アステロイドベルトの資源の所有権を持つ火星は、物質資源豊かでまた、地球にも近いために地球文明が存分に流れ込んできている星です。その宇宙軍である火星宇宙軍もまた強く、たった今こちらに向かってきている火星宇宙軍の艦隊4000隻ほどが、本気を出して宇宙を縦横に暴れまわったら。我ら木星宇宙軍がどれほど太刀打ちできるか。私には不安が残りました。しかし、決めた事です。
「ネレイド。お願いいたします。私たちが軍事的な心の拠り所にできるのは、貴女一人です……」
私の、万感の思いを込めた一言。ネレイドはそれを聞くと、何でも無いように明るい笑顔で振り返り。

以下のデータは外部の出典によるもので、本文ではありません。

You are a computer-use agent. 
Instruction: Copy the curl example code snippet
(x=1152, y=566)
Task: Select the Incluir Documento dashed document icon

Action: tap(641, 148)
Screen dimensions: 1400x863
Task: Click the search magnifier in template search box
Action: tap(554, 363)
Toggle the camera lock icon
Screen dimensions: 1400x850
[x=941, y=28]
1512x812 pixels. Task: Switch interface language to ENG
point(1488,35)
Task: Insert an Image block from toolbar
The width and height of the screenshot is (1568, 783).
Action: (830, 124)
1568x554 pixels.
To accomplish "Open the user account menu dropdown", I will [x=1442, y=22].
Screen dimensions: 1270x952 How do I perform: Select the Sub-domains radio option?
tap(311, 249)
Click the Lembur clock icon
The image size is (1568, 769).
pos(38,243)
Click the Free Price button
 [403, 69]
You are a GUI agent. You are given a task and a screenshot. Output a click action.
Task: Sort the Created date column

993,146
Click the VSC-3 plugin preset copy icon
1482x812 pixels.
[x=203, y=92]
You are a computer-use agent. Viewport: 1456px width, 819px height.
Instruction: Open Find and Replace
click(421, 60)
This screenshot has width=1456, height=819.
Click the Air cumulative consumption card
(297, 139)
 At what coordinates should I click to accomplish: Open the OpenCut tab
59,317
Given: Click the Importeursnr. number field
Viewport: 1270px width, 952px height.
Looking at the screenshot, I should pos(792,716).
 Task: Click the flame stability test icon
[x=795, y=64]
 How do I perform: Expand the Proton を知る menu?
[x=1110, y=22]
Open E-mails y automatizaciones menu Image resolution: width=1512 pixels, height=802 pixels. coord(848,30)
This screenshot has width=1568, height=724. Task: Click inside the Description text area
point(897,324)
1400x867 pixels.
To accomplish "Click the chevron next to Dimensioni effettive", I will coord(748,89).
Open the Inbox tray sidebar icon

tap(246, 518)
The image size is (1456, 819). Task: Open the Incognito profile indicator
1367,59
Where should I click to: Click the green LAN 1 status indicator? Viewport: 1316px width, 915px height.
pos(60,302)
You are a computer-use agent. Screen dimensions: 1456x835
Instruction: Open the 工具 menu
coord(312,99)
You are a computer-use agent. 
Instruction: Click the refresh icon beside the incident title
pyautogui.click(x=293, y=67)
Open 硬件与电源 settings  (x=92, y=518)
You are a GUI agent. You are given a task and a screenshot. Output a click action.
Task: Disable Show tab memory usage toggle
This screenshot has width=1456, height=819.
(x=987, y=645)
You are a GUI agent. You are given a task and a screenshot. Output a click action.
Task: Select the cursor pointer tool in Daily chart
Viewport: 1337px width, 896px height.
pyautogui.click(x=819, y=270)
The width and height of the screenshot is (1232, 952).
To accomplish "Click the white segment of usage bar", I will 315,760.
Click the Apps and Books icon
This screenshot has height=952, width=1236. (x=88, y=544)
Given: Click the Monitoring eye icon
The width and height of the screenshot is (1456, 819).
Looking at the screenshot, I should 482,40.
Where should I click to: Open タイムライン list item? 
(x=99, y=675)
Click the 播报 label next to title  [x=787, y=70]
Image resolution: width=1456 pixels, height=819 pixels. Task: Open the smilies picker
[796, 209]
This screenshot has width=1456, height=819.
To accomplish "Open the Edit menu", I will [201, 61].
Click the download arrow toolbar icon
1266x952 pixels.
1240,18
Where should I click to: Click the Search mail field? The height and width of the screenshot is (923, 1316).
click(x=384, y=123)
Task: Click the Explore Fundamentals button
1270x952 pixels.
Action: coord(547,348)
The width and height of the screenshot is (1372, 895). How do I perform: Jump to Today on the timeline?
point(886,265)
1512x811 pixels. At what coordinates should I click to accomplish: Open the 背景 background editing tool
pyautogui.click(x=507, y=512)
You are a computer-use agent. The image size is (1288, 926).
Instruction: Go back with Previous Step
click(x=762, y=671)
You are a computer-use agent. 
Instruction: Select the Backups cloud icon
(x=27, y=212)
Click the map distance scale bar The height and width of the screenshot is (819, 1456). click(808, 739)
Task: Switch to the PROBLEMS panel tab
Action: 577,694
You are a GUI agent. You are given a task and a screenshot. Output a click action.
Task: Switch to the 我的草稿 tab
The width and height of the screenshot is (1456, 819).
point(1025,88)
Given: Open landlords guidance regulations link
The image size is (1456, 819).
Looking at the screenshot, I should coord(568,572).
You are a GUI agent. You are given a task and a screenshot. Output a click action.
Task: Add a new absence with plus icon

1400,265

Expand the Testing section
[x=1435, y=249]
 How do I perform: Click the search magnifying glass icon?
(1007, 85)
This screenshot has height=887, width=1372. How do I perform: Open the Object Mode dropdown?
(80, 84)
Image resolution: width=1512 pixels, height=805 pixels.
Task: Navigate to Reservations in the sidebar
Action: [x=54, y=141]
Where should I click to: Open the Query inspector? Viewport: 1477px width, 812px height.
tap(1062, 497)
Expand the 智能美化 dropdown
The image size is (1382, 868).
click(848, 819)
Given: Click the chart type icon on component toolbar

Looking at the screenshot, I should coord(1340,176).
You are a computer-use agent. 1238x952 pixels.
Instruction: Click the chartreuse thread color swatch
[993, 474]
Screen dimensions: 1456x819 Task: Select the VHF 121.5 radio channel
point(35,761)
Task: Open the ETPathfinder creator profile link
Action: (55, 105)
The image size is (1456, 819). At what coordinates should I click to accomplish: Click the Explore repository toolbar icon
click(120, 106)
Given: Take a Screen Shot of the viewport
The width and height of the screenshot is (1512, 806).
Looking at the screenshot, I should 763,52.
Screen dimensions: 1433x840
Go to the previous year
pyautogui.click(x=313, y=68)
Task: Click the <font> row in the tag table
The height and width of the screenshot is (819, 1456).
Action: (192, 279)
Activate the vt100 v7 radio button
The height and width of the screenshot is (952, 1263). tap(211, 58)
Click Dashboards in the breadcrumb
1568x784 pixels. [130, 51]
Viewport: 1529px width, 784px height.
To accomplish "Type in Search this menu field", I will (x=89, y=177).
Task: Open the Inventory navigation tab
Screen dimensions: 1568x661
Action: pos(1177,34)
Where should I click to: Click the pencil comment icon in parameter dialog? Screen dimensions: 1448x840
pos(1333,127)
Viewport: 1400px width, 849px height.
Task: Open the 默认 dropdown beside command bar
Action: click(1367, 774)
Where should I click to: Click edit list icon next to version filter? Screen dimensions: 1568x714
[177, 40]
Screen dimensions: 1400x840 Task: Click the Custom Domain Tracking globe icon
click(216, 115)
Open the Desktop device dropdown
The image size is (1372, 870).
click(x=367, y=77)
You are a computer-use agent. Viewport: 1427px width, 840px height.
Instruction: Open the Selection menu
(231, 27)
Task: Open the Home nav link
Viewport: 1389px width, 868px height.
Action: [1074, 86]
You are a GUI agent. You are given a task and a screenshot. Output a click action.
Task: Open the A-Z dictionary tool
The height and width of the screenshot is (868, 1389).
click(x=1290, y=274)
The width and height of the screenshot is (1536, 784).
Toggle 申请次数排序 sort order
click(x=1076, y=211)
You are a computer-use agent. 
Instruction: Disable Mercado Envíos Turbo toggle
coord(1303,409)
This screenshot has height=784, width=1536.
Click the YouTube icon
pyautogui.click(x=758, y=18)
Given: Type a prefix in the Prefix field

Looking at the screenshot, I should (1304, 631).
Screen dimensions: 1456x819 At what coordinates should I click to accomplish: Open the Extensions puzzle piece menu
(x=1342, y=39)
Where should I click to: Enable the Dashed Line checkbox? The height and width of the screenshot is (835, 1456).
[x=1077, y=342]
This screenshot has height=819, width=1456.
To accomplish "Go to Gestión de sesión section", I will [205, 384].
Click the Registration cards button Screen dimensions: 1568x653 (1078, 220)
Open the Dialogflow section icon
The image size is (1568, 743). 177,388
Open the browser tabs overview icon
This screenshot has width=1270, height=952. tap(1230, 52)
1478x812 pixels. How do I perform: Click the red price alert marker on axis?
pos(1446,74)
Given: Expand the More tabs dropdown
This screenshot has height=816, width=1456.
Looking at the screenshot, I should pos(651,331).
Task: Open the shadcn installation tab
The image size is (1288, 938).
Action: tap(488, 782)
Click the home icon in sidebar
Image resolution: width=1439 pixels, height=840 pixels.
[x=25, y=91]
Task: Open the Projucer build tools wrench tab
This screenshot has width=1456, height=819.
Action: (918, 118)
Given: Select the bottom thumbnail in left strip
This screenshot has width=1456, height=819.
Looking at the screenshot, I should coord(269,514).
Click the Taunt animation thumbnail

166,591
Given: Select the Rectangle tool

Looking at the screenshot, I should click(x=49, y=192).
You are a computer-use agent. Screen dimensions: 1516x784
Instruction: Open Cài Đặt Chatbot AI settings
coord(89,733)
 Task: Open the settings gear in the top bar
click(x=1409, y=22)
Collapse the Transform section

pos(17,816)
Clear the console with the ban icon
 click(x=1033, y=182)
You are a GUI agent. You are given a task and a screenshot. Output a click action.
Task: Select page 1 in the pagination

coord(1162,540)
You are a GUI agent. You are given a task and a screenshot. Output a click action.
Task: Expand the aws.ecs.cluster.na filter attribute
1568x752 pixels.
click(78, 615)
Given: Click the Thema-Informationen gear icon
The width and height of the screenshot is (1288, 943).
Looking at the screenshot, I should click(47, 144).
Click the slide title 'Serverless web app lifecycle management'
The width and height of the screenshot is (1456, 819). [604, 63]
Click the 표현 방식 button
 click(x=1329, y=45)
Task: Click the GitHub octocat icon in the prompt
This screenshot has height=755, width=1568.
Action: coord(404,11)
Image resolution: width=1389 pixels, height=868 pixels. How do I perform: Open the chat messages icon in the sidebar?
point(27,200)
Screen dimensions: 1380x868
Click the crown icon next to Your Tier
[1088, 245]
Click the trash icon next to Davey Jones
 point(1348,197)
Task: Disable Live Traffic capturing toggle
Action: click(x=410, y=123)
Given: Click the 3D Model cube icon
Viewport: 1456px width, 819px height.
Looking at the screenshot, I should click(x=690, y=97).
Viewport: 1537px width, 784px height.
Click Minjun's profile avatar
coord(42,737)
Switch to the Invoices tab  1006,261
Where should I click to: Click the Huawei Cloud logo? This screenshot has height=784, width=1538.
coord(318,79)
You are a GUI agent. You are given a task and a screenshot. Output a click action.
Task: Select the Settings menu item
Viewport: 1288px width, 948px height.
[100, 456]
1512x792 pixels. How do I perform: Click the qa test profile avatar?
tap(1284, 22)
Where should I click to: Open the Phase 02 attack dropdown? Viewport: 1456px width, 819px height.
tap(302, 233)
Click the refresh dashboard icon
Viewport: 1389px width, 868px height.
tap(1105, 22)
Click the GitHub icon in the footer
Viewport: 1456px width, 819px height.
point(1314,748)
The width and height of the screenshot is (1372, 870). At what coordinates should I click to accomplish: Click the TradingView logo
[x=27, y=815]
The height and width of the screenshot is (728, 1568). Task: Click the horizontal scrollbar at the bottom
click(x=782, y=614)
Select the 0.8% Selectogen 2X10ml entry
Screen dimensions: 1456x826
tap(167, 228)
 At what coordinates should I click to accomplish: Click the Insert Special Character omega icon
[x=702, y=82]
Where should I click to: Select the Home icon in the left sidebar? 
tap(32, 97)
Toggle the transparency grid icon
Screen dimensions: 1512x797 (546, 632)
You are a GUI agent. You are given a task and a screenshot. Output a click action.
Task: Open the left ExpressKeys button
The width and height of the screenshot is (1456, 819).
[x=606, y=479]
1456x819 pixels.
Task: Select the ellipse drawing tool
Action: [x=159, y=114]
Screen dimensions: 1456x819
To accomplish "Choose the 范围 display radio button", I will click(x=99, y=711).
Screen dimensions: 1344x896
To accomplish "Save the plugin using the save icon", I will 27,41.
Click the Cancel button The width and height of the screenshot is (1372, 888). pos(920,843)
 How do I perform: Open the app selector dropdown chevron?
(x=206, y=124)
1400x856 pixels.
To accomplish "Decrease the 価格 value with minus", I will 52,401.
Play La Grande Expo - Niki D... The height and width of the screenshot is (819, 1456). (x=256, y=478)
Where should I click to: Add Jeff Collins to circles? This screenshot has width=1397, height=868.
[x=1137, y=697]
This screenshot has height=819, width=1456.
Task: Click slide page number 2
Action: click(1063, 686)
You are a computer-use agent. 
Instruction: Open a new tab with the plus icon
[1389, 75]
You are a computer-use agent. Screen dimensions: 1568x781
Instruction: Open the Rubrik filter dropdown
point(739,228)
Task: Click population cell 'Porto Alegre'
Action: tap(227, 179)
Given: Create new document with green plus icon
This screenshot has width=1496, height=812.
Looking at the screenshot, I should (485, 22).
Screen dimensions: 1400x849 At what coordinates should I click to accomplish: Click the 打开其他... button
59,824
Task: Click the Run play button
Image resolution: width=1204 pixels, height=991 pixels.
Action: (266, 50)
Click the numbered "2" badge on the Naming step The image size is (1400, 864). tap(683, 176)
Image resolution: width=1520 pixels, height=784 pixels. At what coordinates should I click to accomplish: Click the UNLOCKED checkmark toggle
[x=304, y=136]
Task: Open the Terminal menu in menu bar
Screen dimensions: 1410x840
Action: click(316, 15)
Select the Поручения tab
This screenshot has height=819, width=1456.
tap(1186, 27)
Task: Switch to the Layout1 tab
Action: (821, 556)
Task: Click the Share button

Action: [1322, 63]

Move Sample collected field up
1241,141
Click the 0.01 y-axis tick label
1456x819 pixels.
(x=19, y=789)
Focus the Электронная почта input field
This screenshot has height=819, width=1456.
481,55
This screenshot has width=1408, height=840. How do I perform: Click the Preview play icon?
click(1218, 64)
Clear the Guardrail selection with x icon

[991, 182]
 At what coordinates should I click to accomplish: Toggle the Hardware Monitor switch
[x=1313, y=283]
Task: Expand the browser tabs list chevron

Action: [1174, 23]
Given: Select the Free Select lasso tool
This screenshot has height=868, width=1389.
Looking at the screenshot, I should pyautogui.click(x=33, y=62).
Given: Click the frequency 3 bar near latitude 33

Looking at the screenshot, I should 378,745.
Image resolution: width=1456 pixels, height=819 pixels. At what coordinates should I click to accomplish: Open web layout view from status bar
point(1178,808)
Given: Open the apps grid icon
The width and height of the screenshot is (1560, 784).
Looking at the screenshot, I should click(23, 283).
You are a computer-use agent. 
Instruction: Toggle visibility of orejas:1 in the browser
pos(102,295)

「こら、心配するな。この私が率いる艦隊が。火星人如きに敗れるわけが無かろう。では、時間がない。出立する。マナ、後方支援は頼んだぞ」
と言いました。
「わかり……、ました!! こうなった以上は、私も腹を据えます。征って下さい。そして、必ず。勝って帰ってくるのです!! 宇宙海賊ネレイド!!」
私は、臆病な小娘をこの時ようやく卒業したのかもしれません。
「よし、敵を征伐してくる。待っていろ、大戦果をな。この木星本星にはジプスを残す。私は、イオスとカリトスを連れて出撃する。エウロスには生活資源開発が、ガニメスには兵器増産の任務があるからな。あの二人を戦陣に引っ張り出すわけにはいかん」
「この木星宇宙軍の総艦船数、20000隻。その内の10000隻を貴女に与えます。いいですね? 必勝ですよ!!」
「ふむ。度胸が据わってきたじゃないか、マナ。顔が紅潮して、可愛く見えるぞ」
「……っ!! なにを⁈ 言っているんですか!!」
「そう戸惑うな。からかい甲斐があってもっとからかいたくなるじゃないか」
「貴女……!! 性格悪いんですね! ネレイド!!」
「言われるまでもなくそれは知っている」
「もう……。どこまでも、私より上手なんだから……」
そんなことを言う私の額に、人差し指と中指を当てて。トンっと押して笑うネレイド。
「行ってくる。安心していい。私は勝ってくる」
揺ぎ無い自信を含ませた声を残して。
ネレイドは征伐に立ちました……。